>>>>

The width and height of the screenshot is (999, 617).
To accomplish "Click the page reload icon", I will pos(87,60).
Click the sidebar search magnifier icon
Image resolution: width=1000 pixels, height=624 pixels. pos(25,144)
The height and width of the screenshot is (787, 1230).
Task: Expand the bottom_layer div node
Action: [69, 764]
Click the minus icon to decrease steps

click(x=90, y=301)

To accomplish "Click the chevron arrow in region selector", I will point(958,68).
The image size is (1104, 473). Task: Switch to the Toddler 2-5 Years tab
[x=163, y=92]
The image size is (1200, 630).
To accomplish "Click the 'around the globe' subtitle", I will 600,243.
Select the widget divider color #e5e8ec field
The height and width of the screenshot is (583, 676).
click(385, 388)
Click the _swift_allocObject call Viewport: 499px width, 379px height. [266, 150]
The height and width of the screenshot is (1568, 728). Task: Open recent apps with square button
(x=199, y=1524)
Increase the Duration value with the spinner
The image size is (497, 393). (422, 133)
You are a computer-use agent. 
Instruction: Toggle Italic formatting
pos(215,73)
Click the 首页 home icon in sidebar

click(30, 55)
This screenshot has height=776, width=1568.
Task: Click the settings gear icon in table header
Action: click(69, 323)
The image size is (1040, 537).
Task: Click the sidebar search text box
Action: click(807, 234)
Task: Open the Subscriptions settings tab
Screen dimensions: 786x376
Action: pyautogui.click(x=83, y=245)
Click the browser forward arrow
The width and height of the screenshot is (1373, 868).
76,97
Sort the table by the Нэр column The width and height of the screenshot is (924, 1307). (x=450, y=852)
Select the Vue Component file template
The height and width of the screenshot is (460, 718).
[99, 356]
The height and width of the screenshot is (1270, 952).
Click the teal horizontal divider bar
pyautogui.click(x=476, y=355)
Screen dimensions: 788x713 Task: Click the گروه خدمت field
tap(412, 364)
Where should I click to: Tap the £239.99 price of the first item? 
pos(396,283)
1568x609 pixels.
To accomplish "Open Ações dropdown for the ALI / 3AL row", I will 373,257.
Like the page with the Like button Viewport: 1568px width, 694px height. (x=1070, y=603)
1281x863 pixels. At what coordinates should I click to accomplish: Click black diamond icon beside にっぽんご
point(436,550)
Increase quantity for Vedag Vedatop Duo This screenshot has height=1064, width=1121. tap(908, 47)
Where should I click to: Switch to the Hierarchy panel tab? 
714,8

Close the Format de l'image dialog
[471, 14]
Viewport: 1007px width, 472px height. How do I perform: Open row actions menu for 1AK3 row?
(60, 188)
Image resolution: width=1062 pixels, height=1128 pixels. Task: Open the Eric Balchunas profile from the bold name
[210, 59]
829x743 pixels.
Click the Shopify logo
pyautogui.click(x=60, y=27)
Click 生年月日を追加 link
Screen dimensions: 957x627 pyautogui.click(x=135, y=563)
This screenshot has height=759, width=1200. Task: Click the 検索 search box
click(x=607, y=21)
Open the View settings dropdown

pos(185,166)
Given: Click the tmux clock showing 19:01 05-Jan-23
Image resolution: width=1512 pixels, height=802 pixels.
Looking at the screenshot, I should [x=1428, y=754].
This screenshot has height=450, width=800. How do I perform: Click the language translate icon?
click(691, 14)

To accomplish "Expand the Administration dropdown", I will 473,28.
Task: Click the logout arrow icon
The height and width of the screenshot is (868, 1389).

<<<<

# [Task directions]
Copy out the lines of the records above in which the string "page" appears.

# [Answer]
To accomplish "Click the page reload icon", I will pos(87,60).
Like the page with the Like button Viewport: 1568px width, 694px height. (x=1070, y=603)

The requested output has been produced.